Like, the visuals of the film make it unavoidable.
And I don't know if, you know,
I know this movie was cut to ribbons
and, like, Stallone decided it had to be a comedy
and give himself a catchphrase and all that.
But, like, you know, so maybe there was
once some intent to parody,
like the sort of self-importance
of like
of policing
but like
I still
I still just laugh
I mean like
even the remake
even the other dread film
loses the eagle
epaulet
whatever you want to call it
because it's too impractical
like it doesn't make sense
for anyone to actually
wear that in person
right
like how could he possibly
how could he like get through a door
with that thing?
Right right right right
but it's part of the
it's part of the comic book costume
so they did it anyway
I don't know.
It's all very interesting.
I mean, and I wish, you know, I wish this movie just had like the slightest self-awareness about it,
but it doesn't really seem to.
But yeah, I think all of that is generating in the 90s, right?
Yeah.
I think it seems like the perfect Judge Shredd movie would be a synthesis of both movies,
which like somehow is more well made and intelligently done.
but the kind of silly, as you said,
the parody of police self-importance
in the costumes and the over-the-topness
would come through.
It seems like it did be in it.
I think it's like, as we said,
like on the level of design,
this movie is quite interesting
because I think it's like,
oh, they've,
like it's almost like the people
who were in charge of production design
like were very like,
oh, like I get the message that this is sending.
Like so on the level,
this art, right.
Yeah, this makes sense.
On a visual, on a visual,
the movie remains kind of intelligent about what it's saying. And I think that's what attracted to
like kids I knew who were like kind of arty and into comics for the art because they're like,
yeah, it's the signifiers on the visual level are pretty smart. It's like, oh, look at the way this
guy looks. Like what does that say? But I mean, then the script and the acting just like doesn't
live up to it. Right. Yes. And like obviously the, Jamel, I don't know, Jamel, do you like
the sort of Alex Garland dread, the 2012 dread? I like it quite a bit. I mean, I think sort of
I think you're great, I think you're right to say it's a mirror image because it, it also isn't like particularly political.
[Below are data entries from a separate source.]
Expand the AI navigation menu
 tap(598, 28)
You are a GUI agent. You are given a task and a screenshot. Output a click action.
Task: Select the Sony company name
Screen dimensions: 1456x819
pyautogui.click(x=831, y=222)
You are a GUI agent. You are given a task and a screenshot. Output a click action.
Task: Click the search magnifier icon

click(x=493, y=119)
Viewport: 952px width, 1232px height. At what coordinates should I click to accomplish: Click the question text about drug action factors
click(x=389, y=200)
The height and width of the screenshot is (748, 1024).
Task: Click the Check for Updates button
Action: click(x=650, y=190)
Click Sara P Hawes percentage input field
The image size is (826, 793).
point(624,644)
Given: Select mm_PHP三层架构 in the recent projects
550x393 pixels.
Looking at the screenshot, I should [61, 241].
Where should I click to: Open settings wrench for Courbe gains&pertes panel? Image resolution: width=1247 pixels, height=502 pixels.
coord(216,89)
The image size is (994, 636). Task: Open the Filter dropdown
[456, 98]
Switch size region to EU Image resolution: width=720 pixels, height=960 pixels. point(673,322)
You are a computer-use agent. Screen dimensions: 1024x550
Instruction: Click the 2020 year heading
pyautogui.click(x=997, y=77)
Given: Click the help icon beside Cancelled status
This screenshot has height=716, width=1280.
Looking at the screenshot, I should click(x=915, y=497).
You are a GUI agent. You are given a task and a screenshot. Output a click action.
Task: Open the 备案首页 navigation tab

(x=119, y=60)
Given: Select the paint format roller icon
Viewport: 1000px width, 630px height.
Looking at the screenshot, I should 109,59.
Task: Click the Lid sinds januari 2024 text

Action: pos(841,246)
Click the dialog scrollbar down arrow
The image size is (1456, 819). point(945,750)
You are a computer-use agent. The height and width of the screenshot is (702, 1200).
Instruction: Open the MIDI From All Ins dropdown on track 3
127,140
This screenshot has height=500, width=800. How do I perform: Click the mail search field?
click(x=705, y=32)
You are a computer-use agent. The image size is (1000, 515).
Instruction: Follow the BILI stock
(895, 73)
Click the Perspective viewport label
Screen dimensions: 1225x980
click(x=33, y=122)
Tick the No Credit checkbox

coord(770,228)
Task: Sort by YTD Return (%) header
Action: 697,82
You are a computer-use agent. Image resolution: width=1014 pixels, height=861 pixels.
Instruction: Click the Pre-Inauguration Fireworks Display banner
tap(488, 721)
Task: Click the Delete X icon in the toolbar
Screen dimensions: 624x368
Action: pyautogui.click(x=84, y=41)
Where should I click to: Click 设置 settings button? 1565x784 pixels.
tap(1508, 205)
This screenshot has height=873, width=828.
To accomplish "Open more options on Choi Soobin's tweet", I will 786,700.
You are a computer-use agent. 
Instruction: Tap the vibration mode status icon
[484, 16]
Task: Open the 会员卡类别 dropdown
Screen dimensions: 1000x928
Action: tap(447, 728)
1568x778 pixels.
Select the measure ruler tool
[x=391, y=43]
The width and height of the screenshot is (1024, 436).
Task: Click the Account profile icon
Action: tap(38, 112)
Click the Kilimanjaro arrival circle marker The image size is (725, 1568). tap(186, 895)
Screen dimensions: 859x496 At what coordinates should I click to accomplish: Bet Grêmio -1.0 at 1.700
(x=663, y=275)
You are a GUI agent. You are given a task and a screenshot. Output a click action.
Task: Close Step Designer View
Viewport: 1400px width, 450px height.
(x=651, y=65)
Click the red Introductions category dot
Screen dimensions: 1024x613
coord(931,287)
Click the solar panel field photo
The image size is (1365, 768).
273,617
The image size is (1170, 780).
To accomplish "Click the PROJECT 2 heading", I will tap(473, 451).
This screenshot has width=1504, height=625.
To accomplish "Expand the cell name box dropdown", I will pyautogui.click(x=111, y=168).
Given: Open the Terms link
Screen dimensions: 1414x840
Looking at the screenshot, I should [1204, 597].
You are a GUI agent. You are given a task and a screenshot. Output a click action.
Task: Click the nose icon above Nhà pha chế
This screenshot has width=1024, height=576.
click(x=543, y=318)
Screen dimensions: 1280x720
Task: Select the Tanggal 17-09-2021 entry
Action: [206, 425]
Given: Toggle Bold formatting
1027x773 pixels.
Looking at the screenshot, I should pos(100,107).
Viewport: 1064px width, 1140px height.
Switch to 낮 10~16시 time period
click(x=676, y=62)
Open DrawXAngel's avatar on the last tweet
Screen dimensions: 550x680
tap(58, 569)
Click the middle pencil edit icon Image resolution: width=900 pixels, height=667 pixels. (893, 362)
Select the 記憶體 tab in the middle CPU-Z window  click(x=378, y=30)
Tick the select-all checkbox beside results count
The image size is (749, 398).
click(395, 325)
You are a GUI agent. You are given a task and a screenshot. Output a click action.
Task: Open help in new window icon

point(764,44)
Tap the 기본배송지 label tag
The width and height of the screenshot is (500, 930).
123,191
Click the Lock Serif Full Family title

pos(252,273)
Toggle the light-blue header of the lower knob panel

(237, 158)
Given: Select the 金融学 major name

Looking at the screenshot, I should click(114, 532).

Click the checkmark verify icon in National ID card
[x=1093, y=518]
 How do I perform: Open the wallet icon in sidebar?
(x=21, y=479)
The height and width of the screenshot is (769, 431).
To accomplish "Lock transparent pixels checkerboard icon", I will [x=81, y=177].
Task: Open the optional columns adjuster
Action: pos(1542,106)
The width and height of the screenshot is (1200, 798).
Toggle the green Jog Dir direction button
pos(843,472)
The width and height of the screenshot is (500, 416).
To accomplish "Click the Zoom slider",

I mean, it, it, it, it captures, like, that political, yeah, no.
Right.
It captures a creepy authoritarianism of dread, but it reads it much more straight.
Like, there's, there's none of the element of, of parody or archness about it.
It's just sort of like, this is what it is.
Right.
this is life in this dystopia like yeah right and i think i think i think that makes sense
given that the movie very much it's just like a pure action film right it's very indebted to
the raid um in particular it's very much of that yeah of that uh of that type of action film
like the i mean frank i mean we've kind of already said this but like the the dread that would
make be truest to the comics it's just robocop like robocop is that movie right um top to
bottom. Right. Yeah. Like Robocop is almost like dread origins. It's like the beginnings of, hey, can we take this city and kind of, you know, build on top of it and, you know, create this futuristic megopolis, you know, that will eventually go out of control.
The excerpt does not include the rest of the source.